There has been considerable discussion and concern around whether the Tesla/SolarCity combination provides true vertical integration benefits.
My deeper dive into Tesla's explanation of vertical integration benefits yields little to mitigate this justified skepticism. Furthermore, a high level attempt to value potential vertical integration benefits provides little basis to justify Tesla's valuation of integration benefits. Finally, along the value parameters analyzed, Tesla's professed value creation strategies do not seem to require an acquisition of SolarCity. The strategies can be achieved on a contractual or joint venture partnership basis. This would avoid locking up Tesla and SolarCity on internal transactions only, allowing both companies to fully exploit opportunities with other market actors.

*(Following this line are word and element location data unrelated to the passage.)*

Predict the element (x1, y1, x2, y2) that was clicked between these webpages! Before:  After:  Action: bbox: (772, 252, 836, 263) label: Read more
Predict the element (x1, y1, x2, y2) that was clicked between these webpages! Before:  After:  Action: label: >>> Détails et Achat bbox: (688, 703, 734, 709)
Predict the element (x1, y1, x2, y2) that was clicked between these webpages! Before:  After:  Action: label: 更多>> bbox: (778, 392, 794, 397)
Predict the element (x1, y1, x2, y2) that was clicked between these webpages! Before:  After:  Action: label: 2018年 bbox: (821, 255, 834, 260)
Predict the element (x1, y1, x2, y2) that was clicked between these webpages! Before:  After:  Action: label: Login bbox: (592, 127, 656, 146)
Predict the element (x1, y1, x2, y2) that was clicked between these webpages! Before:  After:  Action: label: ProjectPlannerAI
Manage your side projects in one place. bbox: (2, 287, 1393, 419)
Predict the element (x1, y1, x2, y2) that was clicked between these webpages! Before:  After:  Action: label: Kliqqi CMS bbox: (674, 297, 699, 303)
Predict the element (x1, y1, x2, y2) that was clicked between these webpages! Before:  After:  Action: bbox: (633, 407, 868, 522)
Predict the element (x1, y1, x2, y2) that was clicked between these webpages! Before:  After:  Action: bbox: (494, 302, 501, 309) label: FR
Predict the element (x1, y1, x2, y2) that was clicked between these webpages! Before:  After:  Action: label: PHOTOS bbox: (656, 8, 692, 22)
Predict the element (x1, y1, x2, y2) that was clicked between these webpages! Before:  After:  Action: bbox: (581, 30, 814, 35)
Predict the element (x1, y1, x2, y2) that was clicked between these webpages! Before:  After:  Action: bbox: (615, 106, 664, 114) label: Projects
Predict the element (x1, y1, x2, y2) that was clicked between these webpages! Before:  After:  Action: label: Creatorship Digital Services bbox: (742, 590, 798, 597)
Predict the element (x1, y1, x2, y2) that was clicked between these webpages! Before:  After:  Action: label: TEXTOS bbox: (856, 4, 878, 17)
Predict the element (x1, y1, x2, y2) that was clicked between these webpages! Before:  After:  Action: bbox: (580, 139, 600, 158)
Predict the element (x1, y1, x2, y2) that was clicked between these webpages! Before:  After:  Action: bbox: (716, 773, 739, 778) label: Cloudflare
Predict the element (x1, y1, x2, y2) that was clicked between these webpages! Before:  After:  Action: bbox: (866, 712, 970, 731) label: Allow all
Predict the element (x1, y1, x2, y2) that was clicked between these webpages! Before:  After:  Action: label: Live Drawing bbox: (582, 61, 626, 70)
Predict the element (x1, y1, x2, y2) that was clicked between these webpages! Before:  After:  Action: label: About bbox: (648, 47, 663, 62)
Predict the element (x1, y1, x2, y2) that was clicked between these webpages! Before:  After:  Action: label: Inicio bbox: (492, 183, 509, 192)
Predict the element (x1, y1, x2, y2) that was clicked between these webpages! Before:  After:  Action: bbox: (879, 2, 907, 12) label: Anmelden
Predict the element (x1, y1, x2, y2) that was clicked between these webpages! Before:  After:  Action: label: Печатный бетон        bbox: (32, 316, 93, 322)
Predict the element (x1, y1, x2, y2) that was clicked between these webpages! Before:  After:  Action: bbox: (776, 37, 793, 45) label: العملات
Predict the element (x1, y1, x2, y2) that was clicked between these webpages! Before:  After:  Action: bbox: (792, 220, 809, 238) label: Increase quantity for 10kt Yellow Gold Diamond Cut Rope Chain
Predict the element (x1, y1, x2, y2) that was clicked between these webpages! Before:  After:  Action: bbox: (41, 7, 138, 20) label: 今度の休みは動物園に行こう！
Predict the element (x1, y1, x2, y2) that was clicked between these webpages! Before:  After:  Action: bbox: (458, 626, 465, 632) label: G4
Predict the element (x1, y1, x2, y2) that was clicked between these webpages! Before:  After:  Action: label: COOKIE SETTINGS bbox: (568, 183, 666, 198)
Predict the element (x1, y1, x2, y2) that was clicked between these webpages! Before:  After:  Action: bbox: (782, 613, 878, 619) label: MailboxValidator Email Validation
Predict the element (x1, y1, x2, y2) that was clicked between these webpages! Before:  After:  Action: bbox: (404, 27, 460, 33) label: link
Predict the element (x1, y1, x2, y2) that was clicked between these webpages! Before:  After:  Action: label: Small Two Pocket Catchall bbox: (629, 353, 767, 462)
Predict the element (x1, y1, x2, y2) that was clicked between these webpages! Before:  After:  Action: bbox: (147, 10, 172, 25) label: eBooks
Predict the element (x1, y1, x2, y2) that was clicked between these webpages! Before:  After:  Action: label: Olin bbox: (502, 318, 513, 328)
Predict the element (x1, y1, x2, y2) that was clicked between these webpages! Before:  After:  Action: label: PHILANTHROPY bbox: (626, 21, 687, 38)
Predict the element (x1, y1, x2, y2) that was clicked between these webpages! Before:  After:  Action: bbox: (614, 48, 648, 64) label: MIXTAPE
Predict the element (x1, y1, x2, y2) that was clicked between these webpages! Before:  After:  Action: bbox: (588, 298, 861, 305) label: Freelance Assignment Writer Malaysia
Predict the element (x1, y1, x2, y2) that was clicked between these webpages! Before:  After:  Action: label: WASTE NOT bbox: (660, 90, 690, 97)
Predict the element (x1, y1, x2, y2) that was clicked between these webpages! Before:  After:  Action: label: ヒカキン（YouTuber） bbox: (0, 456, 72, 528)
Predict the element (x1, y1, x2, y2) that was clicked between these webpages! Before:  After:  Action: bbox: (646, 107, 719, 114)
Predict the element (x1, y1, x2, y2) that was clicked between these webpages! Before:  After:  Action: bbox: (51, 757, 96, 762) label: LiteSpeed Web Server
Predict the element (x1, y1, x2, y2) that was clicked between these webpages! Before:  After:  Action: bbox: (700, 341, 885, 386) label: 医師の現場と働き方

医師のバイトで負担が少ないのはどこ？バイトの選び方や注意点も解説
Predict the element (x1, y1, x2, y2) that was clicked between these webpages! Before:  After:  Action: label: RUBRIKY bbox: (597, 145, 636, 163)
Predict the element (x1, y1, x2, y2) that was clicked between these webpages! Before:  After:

Tesla's rationale for acquiring SolarCity may be impacted by each of the "common misperceptions" of vertical integration that Michael Porter identifies, calling into question the net benefits of a Tesla acquisition of SolarCity. This leads to the conclusions that a) Tesla either does not understand the vertical integration benefits of a Tesla/SolarCity combination, or b) Tesla is not effectively communicating the value proposition behind a SolarCity acquisition, and/or c) there are alternate reasons for a SolarCity acquisition that Tesla has not explicitly disclosed (which relate to the opacity and governance issues raised by others).
Disclosure: I/we have no positions in any stocks mentioned, and no plans to initiate any positions within the next 72 hours.
I wrote this article myself, and it expresses my own opinions. I am not receiving compensation for it (other than from Seeking Alpha). I have no business relationship with any company whose stock is mentioned in this article.